1. A 15.0 kΩ resistor is hooked up to a 45.0 V battery in a circuit with a switch.

a.) Draw a circuit diagram for the circuit described. Label all parts and values.
b.) What is the current flowing through the resistor?
c.) What is the power dissipated by the resistor?                                                                    2. A 10.0 Ω resistor is hooked up in series with an 8.0 Ω resistor followed by a 27.0 Ω resistor. The circuit is powered by a 9.0 V battery.
a.) Draw a labeled circuit diagram for the circuit described.
b.) Calculate the equivalent resistance.
c.) Calculate the voltage drop across each resistor in the circuit.                                                 3. A 12.0 V battery is hooked up with three resistors (R1, R2, R3) in parallel with resistances of 2.0 Ω, 5.0 Ω, and 10.0 Ω, respectively.
a.) Draw a labeled circuit diagram for the circuit described.
b.) Calculate the equivalent resistance.
c.) Calculate the current passing through each resistor in the circuit.

Answer 1

Please see attachment

Answer 2

Step-by-step explanation:

(1). Given that,

Resistance
`R = 15.0*10^(3)\Omega`

Voltage
`V = 45.0\ V`

Using ohm's law

`V = I* R`

(a). Draw a circuit

(b).The current is defined as:

`I = (V)/(R)`.....(I)

Here, V = voltage

R = resistance

I = current

Put the value of V and R in equation (I)

`I=(45.0)/(15.0*10^(3))`

`I=0.003\ A`

The current is 0.003 A.

(c). The power dissipated by the resistor will be

`P=(V^2)/(R)`

`P = ((45.0)^2)/(15000)`

`P = 0.135\ \ W`

The power dissipated by the resistor will be 0.135 Watt.

(2).
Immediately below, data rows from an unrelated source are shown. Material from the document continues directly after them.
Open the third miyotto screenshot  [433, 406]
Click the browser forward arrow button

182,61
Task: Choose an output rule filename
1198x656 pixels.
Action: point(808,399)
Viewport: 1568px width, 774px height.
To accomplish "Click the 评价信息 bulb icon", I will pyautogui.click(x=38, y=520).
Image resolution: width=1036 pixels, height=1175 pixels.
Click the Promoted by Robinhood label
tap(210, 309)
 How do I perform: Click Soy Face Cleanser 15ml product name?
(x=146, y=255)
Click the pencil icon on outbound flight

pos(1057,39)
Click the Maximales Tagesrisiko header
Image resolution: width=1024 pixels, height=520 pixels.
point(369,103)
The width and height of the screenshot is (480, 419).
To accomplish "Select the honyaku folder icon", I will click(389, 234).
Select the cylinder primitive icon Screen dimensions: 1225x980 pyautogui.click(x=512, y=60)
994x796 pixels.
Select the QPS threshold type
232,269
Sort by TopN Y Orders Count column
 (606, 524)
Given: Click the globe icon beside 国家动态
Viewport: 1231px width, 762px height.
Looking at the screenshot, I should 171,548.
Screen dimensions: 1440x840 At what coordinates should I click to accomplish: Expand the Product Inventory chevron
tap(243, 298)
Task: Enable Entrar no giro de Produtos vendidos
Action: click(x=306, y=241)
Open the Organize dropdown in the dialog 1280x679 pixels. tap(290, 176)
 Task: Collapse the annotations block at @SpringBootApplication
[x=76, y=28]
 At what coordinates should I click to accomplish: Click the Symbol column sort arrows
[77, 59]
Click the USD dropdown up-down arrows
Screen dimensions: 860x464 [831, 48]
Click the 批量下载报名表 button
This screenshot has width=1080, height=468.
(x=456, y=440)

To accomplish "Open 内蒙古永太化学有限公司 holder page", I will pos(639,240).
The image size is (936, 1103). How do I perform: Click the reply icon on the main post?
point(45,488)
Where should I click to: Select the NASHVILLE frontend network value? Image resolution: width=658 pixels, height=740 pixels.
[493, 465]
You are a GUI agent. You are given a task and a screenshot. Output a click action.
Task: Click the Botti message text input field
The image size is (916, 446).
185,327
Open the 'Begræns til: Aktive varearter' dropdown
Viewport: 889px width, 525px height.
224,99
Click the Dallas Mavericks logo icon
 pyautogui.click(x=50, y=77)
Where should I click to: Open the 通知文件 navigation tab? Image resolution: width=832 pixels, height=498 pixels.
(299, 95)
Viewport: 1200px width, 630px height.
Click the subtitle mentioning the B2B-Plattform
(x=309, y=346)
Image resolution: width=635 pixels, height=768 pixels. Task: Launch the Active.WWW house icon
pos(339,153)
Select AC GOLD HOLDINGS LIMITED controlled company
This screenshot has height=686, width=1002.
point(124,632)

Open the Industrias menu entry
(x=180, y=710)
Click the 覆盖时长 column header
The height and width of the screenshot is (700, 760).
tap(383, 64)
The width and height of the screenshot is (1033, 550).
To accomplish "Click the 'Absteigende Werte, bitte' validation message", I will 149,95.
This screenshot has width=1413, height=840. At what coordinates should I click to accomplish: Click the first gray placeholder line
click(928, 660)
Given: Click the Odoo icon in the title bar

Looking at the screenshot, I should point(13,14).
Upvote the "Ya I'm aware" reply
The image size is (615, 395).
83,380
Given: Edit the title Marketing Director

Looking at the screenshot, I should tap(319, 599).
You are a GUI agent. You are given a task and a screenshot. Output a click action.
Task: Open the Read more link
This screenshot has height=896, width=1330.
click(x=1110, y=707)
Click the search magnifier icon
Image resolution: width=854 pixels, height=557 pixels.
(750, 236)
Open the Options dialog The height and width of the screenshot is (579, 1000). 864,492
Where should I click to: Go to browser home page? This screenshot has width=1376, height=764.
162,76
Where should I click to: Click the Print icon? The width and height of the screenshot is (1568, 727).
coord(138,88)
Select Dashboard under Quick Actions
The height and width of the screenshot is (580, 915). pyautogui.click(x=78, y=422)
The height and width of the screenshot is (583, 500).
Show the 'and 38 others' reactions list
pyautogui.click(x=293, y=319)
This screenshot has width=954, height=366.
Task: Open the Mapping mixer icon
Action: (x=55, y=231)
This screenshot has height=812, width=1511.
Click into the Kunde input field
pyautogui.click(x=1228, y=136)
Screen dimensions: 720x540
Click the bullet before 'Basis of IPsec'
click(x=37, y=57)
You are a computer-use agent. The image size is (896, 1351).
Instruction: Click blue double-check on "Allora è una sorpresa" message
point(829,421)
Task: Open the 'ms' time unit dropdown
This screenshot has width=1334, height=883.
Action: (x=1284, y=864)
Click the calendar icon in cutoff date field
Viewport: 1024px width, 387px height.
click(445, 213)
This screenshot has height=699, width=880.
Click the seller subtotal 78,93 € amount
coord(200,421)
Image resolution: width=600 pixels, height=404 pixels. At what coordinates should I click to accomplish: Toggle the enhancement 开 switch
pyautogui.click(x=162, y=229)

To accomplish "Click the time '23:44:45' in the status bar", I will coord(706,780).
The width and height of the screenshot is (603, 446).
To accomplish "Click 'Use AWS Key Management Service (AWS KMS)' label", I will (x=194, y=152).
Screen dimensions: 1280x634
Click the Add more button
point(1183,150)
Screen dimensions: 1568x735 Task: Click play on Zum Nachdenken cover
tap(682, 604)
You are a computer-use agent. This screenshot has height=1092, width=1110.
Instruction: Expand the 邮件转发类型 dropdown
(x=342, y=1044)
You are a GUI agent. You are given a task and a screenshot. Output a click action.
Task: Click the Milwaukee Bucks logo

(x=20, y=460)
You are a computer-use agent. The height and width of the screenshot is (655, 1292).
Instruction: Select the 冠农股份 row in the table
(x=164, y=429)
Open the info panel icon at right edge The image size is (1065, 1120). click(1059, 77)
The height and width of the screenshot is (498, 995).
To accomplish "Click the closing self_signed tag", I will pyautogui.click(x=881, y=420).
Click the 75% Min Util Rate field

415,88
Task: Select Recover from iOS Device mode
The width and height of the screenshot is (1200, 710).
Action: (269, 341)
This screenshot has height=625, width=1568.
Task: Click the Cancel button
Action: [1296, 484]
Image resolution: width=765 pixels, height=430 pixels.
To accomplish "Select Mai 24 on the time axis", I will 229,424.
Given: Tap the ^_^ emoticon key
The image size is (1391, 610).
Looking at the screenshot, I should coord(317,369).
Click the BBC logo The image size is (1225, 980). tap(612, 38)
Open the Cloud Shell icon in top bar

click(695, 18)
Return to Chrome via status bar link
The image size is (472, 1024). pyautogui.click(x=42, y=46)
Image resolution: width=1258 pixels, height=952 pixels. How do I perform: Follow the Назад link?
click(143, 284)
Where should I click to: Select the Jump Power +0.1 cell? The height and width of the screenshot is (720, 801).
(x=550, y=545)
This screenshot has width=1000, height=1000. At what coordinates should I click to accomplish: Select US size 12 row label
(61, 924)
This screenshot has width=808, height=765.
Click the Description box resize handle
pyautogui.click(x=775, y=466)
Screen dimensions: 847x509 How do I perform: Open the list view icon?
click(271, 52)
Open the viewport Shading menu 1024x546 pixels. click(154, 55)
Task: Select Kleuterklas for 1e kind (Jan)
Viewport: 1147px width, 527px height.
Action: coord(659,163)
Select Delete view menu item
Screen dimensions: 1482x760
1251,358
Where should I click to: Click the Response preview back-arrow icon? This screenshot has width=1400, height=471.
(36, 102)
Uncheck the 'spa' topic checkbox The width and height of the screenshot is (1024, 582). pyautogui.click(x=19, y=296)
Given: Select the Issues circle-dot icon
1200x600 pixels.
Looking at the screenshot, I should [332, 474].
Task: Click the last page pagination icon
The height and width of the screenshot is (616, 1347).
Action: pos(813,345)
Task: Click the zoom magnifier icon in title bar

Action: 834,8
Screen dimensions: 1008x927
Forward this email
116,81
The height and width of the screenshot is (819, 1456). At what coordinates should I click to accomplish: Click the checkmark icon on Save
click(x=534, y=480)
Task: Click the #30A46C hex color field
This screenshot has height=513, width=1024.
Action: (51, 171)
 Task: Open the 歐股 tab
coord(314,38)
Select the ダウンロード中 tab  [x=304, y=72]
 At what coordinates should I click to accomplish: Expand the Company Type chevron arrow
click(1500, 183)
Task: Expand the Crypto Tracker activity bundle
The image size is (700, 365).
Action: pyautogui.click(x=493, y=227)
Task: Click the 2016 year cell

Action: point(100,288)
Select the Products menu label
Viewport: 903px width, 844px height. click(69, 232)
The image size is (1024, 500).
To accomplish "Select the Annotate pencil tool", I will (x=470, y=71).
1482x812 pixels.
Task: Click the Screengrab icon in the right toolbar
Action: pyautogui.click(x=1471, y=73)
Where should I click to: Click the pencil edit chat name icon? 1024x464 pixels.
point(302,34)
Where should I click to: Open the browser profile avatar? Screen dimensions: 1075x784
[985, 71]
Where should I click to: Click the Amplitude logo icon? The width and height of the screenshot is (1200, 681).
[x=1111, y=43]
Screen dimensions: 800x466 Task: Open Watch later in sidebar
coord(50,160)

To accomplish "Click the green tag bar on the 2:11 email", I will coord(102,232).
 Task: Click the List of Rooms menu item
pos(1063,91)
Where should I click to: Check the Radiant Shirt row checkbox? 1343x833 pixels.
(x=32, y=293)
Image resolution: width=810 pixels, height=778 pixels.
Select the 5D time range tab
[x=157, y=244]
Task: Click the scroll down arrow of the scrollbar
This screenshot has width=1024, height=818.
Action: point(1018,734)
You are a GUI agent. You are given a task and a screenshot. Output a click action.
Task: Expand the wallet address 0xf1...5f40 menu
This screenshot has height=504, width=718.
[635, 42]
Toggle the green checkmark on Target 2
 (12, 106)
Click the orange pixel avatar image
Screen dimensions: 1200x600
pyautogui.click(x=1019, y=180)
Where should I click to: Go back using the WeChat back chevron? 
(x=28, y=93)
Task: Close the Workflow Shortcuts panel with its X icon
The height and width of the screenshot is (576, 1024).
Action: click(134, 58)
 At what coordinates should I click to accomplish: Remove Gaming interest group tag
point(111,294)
Given that,

Resistance
`R_(1) = 10.0 \Omega`

Resistance
`R_(2) = 8.0 \Omega`

Resistance
`R_(3) = 27.0 \Omega`

Voltage
`V = 9.0\ \ V`

(a). Draw a circuit

(b). The equivalent circuit will be

`R_(eq)=R_(1)+R_(2)+R_(3)`

`R_(eq)=10+8+27`

`R_(eq)=45\ \Omega`

The current is defined as:

`I = (V)/(R)`.....(I)

Here, V = voltage

R = resistance

I = current

Put the value of V and R in equation (I)

`I=(9.0)/(45.0)`

`I=0.2\ A`

The current is 0.2 A.

(c). The voltage drop across each resistor in the circuit

The voltage drop across 10.0 ohm resistor,

`V = I* R`

`V = 0.2* 10`

`V = 2\ \ volt`

The voltage drop across 8.0 ohm resistor,

`V = I* R`

`V = 0.2* 8.0`

`V = 1.6\ \ volt`

The voltage drop across 27.0 ohm resistor,

`V = I* R`

`V = 0.2* 27.0`

`V = 5.4\ \ volt`

The voltage drop across each resistor in the circuit is 2 V, 1.6 V and 5.4 V.

(3). Given that,

Resistance
`R_(1) = 2.0 \Omega`

Resistance
`R_(2) = 5.0 \Omega`

Resistance
`R_(3) = 10.0 \Omega`

Voltage
`V = 12.0\ V`

(a). Draw a circuit

(b). The equivalent resistance will be

`(1)/(R_(eq))=(1)/(R_(1))+(1)/(R_(2))+(1)/(R_(3))`

`(1)/(R_(eq))=(1)/(2.0)+(1)/(5.0)+(1)/(10.0)`

`(1)/(R_(eq))=(4)/(5)`

`R_(eq)=1.25\ \Omega`

The equivalent resistance will be 1.25 ohm.

(c). The current passing through each resistor in the circuit.

The current passing through 2.0 ohm resistor

`I = (V)/(R_(1))`

`I=(12.0)/(2.0)`

`I = 6\ A`

The current passing through 5.0 ohm resistor

`I = (V)/(R_(1))`

`I=(12.0)/(5.0)`

`I = 2.4\ A`

The current passing through 10.0 ohm resistor

`I = (V)/(R_(1))`

`I=(12.0)/(10.0)`

`I = 1.2\ A`

The current passing through each resistor in the circuit is 6 A, 2.4 A and 1.2 A.